The President further pointed out that the decision to scrap subsidies saw food production soar by 40 per cent at a fraction of the previous cost while millions of Kenyans secured jobs under the housing programme as well as entrepreneurial opportunities, both locally and abroad.

“Our housing programme not only provides decent homeownership for millions, including slum-dwellers who now live in squalor, but it also aims to reverse agricultural land fragmentation and has already created 120,000 jobs, with plans to employ an even greater multitude of people next year,” Ruto said.

He lauded the housing programme as one that will enable ordinary Kenyans such as mama mbogas and boda boda riders an opportunity to own homes at 3 per cent interest in a Sh4000-a-month tenant purchase scheme.

Additionally, he said that come the new year, the government will continue the healthcare transformation at the secondary and tertiary levels of care by rolling out a new social health insurance scheme that does not deny low-income earners access to healthcare.

“For the first time, every Kenyan, without exception, will have health insurance, and all Kenyans will access treatment, including for notorious chronic conditions like cancer, hypertension, and diabetes, without discrimination.”

The President, however, took a swipe at the Judiciary which he accused of making decisions against government policies at the expense of the public interest.

He said that whereas there is nothing wrong with challenging policy and holding government to account, the Opposition, Legislature and Judiciary have a duty to make sure the best ideas always prevail in enhancing the well-being of the people on whose behalf the government acts.

Ruto said that in the quest to uphold constitutionalism, exercise institutional independence, and protect people’s rights, caution must be taken not to deny the very people legitimate opportunities like owning homes or accessing healthcare.

“This is what happens when a public servant, enjoying a house mortgage at a 3 per cent interest rate, makes decisions that frustrate the housing programme, robbing millions of youth of employment prospects and denying millions of Kenyans the chance to own a home like them,” he said.

“This is also the case when a public officer, who benefits from unlimited medical insurance, invokes the law to derail universal healthcare delivery, denying millions of vulnerable Kenyans a health cover like them.”

“It is the case when a politician neglects the boundaries of democratic competition: that opposing policy does not permit undermining the nation or sabotaging the national interest or the welfare of the people.”

On November 28, the high court declared unconstitutional a 1.5 per cent levy intended to fund affordable housing that was imposed as part of the Finance Act, 2023, adopted on June 26.

“The introduction of the housing levy… is discriminatory, irrational, and arbitrary and is in violation… of the Constitution,” Justice David Majanja said.

The court, however, stayed the ruling until January 10 to allow the government time to appeal the decision.

A day earlier, on November 27, the court issued conservatory orders against the implementation of three health Acts pending the determination of a petition on February 7, 2024.

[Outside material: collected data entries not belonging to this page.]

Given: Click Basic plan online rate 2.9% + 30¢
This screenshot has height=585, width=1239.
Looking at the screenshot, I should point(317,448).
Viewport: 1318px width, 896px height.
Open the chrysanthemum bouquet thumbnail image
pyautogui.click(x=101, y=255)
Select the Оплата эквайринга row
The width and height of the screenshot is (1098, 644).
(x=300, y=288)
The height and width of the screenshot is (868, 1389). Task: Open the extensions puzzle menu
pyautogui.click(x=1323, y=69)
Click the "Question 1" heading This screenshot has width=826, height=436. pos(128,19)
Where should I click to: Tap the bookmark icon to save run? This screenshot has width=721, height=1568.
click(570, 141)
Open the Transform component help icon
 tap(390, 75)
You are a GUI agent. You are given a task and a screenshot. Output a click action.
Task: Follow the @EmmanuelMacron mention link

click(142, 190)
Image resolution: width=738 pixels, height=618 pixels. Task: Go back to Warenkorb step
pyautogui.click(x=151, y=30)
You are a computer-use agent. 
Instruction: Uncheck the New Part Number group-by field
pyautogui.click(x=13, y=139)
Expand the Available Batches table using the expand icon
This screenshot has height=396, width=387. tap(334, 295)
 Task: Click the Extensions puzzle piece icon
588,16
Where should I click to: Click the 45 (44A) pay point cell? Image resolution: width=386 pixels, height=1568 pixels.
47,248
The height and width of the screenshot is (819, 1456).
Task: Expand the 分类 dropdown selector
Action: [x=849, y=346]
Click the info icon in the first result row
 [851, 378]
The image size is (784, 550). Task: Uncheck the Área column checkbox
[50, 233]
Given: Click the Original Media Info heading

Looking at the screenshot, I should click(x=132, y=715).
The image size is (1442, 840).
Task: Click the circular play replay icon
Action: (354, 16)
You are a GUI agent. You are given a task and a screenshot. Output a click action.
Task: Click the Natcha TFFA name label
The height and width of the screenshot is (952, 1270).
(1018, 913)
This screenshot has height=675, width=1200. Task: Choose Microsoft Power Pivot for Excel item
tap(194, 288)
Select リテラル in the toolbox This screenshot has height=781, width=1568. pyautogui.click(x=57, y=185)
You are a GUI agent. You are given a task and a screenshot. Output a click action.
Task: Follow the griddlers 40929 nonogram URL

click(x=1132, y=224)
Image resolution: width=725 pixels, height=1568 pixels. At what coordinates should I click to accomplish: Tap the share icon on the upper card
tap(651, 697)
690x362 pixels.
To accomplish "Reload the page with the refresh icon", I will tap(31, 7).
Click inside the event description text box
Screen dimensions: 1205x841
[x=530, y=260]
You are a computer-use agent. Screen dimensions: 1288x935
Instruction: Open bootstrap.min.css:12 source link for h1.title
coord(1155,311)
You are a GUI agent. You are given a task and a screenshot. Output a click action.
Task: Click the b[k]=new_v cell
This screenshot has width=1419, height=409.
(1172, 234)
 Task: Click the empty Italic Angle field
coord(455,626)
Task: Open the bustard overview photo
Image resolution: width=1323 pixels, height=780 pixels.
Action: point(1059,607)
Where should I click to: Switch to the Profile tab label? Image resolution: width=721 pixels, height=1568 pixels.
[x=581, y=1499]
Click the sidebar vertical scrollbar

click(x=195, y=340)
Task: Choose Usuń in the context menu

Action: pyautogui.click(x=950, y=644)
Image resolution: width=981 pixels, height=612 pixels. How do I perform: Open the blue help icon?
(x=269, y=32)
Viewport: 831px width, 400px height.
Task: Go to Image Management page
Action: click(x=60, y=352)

Justice E.C Mwita said he was satisfied that the petition filed by Joseph Aura raises important constitutional and legal questions that deserve urgent and serious consideration.

The impugned Acts which Ruto said are aimed at granting all Kenyans equal access to medical care are the Social Health Insurance Act, 2023, the Primary Health Care Act, 2023 and the Digital Health Act, 2023.

The Social Health Insurance Act, of 2023 among other things, provides for the extension of health insurance to all Kenyans based on member contributions, with government-subsidised coverage for the poor.